Dataset excerpts below:
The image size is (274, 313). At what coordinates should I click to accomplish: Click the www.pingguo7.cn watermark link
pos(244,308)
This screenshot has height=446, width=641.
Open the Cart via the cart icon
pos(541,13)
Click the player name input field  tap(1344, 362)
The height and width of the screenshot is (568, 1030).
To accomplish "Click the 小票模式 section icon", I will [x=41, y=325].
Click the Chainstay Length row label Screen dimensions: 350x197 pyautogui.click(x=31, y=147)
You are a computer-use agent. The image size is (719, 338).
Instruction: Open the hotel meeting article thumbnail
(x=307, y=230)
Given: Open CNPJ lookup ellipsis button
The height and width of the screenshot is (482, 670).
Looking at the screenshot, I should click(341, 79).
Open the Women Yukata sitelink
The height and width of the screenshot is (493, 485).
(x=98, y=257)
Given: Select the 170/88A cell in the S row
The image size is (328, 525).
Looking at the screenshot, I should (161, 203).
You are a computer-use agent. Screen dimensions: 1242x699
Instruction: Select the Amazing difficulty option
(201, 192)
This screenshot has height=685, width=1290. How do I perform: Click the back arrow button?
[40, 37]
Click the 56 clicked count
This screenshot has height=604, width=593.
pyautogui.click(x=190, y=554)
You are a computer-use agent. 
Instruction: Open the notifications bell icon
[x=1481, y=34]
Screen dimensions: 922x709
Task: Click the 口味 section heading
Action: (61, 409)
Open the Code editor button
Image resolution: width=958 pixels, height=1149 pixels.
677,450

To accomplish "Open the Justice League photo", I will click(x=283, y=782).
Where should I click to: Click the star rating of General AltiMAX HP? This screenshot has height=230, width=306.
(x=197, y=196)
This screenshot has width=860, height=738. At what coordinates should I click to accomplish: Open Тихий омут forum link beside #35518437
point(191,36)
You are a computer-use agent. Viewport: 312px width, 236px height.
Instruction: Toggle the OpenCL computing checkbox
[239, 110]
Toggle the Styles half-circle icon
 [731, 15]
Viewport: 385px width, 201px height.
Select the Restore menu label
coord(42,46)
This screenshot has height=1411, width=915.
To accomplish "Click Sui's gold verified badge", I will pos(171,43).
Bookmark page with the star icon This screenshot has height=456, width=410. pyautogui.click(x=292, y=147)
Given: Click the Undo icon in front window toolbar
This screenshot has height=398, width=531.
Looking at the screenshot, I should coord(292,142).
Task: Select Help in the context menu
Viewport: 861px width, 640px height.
End of Dataset excerpts.
#### Directions for this task
All the entries above are to be transcribed without any alteration.

#### Exercise result
The image size is (274, 313). At what coordinates should I click to accomplish: Click the www.pingguo7.cn watermark link
pos(244,308)
This screenshot has height=446, width=641.
Open the Cart via the cart icon
pos(541,13)
Click the player name input field  tap(1344, 362)
The height and width of the screenshot is (568, 1030).
To accomplish "Click the 小票模式 section icon", I will [x=41, y=325].
Click the Chainstay Length row label Screen dimensions: 350x197 pyautogui.click(x=31, y=147)
You are a computer-use agent. The image size is (719, 338).
Instruction: Open the hotel meeting article thumbnail
(x=307, y=230)
Given: Open CNPJ lookup ellipsis button
The height and width of the screenshot is (482, 670).
Looking at the screenshot, I should click(341, 79).
Open the Women Yukata sitelink
The height and width of the screenshot is (493, 485).
(x=98, y=257)
Given: Select the 170/88A cell in the S row
The image size is (328, 525).
Looking at the screenshot, I should (161, 203).
You are a computer-use agent. Screen dimensions: 1242x699
Instruction: Select the Amazing difficulty option
(201, 192)
This screenshot has height=685, width=1290. How do I perform: Click the back arrow button?
[40, 37]
Click the 56 clicked count
This screenshot has height=604, width=593.
pyautogui.click(x=190, y=554)
You are a computer-use agent. 
Instruction: Open the notifications bell icon
[x=1481, y=34]
Screen dimensions: 922x709
Task: Click the 口味 section heading
Action: (61, 409)
Open the Code editor button
Image resolution: width=958 pixels, height=1149 pixels.
677,450

To accomplish "Open the Justice League photo", I will click(x=283, y=782).
Where should I click to: Click the star rating of General AltiMAX HP? This screenshot has height=230, width=306.
(x=197, y=196)
This screenshot has width=860, height=738. At what coordinates should I click to accomplish: Open Тихий омут forum link beside #35518437
point(191,36)
You are a computer-use agent. Viewport: 312px width, 236px height.
Instruction: Toggle the OpenCL computing checkbox
[239, 110]
Toggle the Styles half-circle icon
 [731, 15]
Viewport: 385px width, 201px height.
Select the Restore menu label
coord(42,46)
This screenshot has height=1411, width=915.
To accomplish "Click Sui's gold verified badge", I will pos(171,43).
Bookmark page with the star icon This screenshot has height=456, width=410. pyautogui.click(x=292, y=147)
Given: Click the Undo icon in front window toolbar
This screenshot has height=398, width=531.
Looking at the screenshot, I should coord(292,142).
Task: Select Help in the context menu
Viewport: 861px width, 640px height.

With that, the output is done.